[Source material]

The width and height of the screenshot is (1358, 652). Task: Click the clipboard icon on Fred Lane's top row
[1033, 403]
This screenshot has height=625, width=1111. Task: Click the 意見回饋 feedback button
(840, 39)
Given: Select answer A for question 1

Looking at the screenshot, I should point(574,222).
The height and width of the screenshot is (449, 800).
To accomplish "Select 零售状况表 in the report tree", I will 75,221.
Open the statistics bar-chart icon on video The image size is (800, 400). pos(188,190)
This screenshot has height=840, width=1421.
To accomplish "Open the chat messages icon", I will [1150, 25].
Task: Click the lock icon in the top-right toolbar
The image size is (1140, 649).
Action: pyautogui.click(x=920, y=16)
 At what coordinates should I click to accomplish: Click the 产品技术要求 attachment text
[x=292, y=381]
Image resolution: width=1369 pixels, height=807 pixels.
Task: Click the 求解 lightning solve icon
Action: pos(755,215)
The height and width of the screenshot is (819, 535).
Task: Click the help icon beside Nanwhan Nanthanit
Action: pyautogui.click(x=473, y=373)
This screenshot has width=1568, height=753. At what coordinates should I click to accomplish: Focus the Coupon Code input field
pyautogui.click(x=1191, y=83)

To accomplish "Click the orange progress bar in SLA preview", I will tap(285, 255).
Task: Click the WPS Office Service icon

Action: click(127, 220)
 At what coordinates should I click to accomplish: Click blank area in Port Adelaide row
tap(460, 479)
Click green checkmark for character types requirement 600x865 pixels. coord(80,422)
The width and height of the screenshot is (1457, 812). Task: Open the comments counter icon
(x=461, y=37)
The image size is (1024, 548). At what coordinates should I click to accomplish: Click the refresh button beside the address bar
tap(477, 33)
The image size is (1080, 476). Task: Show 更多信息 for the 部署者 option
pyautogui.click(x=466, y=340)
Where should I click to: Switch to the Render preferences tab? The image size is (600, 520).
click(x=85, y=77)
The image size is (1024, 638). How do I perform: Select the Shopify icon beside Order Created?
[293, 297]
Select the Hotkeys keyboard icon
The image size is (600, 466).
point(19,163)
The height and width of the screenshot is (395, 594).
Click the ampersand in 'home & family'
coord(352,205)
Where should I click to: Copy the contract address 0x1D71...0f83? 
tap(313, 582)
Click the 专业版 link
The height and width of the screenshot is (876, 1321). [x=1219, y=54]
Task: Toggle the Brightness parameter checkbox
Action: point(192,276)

[/Source material]

- _Work task_: Retype the material precisely, leaving out no line.

- _Written solution_:
The width and height of the screenshot is (1358, 652). Task: Click the clipboard icon on Fred Lane's top row
[1033, 403]
This screenshot has height=625, width=1111. Task: Click the 意見回饋 feedback button
(840, 39)
Given: Select answer A for question 1

Looking at the screenshot, I should point(574,222).
The height and width of the screenshot is (449, 800).
To accomplish "Select 零售状况表 in the report tree", I will 75,221.
Open the statistics bar-chart icon on video The image size is (800, 400). pos(188,190)
This screenshot has height=840, width=1421.
To accomplish "Open the chat messages icon", I will [1150, 25].
Task: Click the lock icon in the top-right toolbar
The image size is (1140, 649).
Action: pyautogui.click(x=920, y=16)
 At what coordinates should I click to accomplish: Click the 产品技术要求 attachment text
[x=292, y=381]
Image resolution: width=1369 pixels, height=807 pixels.
Task: Click the 求解 lightning solve icon
Action: pos(755,215)
The height and width of the screenshot is (819, 535).
Task: Click the help icon beside Nanwhan Nanthanit
Action: pyautogui.click(x=473, y=373)
This screenshot has width=1568, height=753. At what coordinates should I click to accomplish: Focus the Coupon Code input field
pyautogui.click(x=1191, y=83)

To accomplish "Click the orange progress bar in SLA preview", I will tap(285, 255).
Task: Click the WPS Office Service icon

Action: click(127, 220)
 At what coordinates should I click to accomplish: Click blank area in Port Adelaide row
tap(460, 479)
Click green checkmark for character types requirement 600x865 pixels. coord(80,422)
The width and height of the screenshot is (1457, 812). Task: Open the comments counter icon
(x=461, y=37)
The image size is (1024, 548). At what coordinates should I click to accomplish: Click the refresh button beside the address bar
tap(477, 33)
The image size is (1080, 476). Task: Show 更多信息 for the 部署者 option
pyautogui.click(x=466, y=340)
Where should I click to: Switch to the Render preferences tab? The image size is (600, 520).
click(x=85, y=77)
The image size is (1024, 638). How do I perform: Select the Shopify icon beside Order Created?
[293, 297]
Select the Hotkeys keyboard icon
The image size is (600, 466).
point(19,163)
The height and width of the screenshot is (395, 594).
Click the ampersand in 'home & family'
coord(352,205)
Where should I click to: Copy the contract address 0x1D71...0f83? 
tap(313, 582)
Click the 专业版 link
The height and width of the screenshot is (876, 1321). [x=1219, y=54]
Task: Toggle the Brightness parameter checkbox
Action: point(192,276)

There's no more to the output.